8. A method of generating comfort noise in speech communication having speech periods and non-speech periods, wherein signals indicative of a speech input are provided in frames from a transmit side to a receive side for carrying out said speech communication, and the speech input has a speech component and a non-speech component. the non-speech component classifiable as stationary or non-stationary, said method comprising the steps of:
determining whether the non-speech component is stationary or non-stationary;
providing in the transmit side a further signal having a first value indicating that the non-speech component is stationary or a second value indicating that the non-speech component is non-stationary; and
providing in the receive side the comfort noise in the non-speech periods, responsive to said further signal received from the transmit side, in a manner based on whether the further signal has the first value or the second value, wherein the signals include a spectral parameter vector and an energy level estimated from a spectrum of the non-speech component, and the comfort noise is generated based on the spectral parameter vector and the energy level and if the further signal has the second value, a random value is inserted into elements of the spectral parameter vector prior to the comfort noise being provided, and wherein the random value is bounded by −L and L, wherein L is a value increasing with the elements representing higher frequencies.
9. The method of claim 4, wherein if the further signal has the second value, a first set of random values is inserted into elements of the spectral parameter vector, and a second random value is inserted into the energy level prior to the comfort noise being provided.
10. A method of generating comfort noise in speech communication having speech periods and non-speech periods, wherein signals indicative of a speech input are provided in frames from a transmit side to a receive side for carrying out said speech communication, and the speech input has a speech component and a non-speech component, the non-speech component classifiable as stationary or non-stationary, said method comprising the steps of:
determining whether the non-speech component is stationary or non-stationary;
providing in the transmit side a further signal having a first value indicating that the non-speech component is stationary or a second value indicating that the non-speech component is non-stationary; and
providing in the receive side the comfort noise in the non-speech periods, responsive to said further signal received from the transmit side, in a manner based on whether the further signal has the first value or the second value, wherein the signals include a spectral parameter vector and an energy level estimated from a spectrum of the non-speech component, and the comfort noise is generated based on the spectral parameter vector and the energy level, and if the further signal has the second value, a first set of random values is inserted into elements of the spectral parameter vector, and a second random value is inserted into the energy level prior to the comfort noise being provided, and wherein the second random value is bounded by −75 and 75.
11. The method of claim 4, farther comprising the step of computing changes in the energy level between frames if the further signal has the first value, and wherein if the changes in the energy level exceed a predetermined value, the further signal is changed to have the second value and a random value vector is inserted into the spectral parameter vector prior to the comfort noise being provided.
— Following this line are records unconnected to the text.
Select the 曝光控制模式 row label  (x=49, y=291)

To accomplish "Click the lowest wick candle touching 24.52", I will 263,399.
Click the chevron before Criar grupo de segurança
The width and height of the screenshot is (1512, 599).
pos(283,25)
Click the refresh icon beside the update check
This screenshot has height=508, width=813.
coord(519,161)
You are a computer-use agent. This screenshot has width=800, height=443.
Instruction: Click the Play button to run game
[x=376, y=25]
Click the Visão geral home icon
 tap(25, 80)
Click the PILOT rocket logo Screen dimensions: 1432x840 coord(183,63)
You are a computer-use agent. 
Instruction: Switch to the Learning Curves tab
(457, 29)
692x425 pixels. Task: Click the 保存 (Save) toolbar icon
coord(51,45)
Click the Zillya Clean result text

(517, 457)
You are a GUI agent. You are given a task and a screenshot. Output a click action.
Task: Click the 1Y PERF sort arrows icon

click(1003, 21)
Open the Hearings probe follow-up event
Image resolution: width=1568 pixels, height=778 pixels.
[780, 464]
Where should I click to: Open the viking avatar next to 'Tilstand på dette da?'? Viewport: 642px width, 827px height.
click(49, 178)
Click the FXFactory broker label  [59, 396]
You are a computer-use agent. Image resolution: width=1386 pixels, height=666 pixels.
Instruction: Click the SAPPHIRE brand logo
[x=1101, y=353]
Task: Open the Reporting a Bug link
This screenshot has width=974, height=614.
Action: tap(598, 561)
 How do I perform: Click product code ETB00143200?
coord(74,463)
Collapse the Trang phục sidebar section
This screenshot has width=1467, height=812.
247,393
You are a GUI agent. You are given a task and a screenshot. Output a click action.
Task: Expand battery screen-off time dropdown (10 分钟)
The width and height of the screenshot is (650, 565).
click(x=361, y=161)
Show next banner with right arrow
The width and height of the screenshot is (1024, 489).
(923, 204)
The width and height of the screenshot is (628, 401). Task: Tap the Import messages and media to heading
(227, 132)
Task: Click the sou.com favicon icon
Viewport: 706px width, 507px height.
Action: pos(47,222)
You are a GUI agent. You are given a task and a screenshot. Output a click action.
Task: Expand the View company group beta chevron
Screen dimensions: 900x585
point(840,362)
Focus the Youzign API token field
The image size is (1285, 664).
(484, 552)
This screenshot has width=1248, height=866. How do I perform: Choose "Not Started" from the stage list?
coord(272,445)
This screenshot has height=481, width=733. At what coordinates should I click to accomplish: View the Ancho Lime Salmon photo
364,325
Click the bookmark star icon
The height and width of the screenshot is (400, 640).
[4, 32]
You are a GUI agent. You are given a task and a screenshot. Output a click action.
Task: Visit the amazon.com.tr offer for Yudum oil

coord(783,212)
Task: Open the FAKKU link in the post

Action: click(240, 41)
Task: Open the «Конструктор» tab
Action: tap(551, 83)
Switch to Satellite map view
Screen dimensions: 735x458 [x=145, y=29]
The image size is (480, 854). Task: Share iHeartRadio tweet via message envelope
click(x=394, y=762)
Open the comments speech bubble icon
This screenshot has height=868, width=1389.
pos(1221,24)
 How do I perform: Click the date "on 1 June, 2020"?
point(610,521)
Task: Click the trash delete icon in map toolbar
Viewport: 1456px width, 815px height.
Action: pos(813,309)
12. The method of claim 4, further comprising the step of computing changes in the energy level between frames if the further signal has the first value, and wherein if the changes in the energy level exceed a predetermined value, the further signal is changed to have the second value and a random value vector is inserted into the spectral parameter vector and the energy level prior to the comfort noise being provided.
13. The method of claim 4, wherein the further signal includes a flag sent from the transmit side to the receive side for indicating whether the non-speech component is stationary or non-stationary, wherein the flag is set when the further signal has the first value and the flag is not set when the further signal has the second value.
14. The method of claim 13, wherein when the flag is not set, a random value is inserted into the spectral parameter vector prior to the comfort noise being provided.
15. The method of claim 13, further comprising the steps of:
computing changes in the energy level between frames if the further signal has the first value;
determining whether the changes in the energy level exceed a predetermined value; and
resetting the flag if the changes exceed the predetermined value.
16. The method of claim 15, wherein when the flag is not set, a random value is inserted into the spectral parameter vector prior to the comfort noise being provided.
17. The method of claim 1, wherein the signals include a plurality of spectral parameter vectors representing the non-speech components, and the determining step is carried out based on spectral distances among the spectral parameter vectors.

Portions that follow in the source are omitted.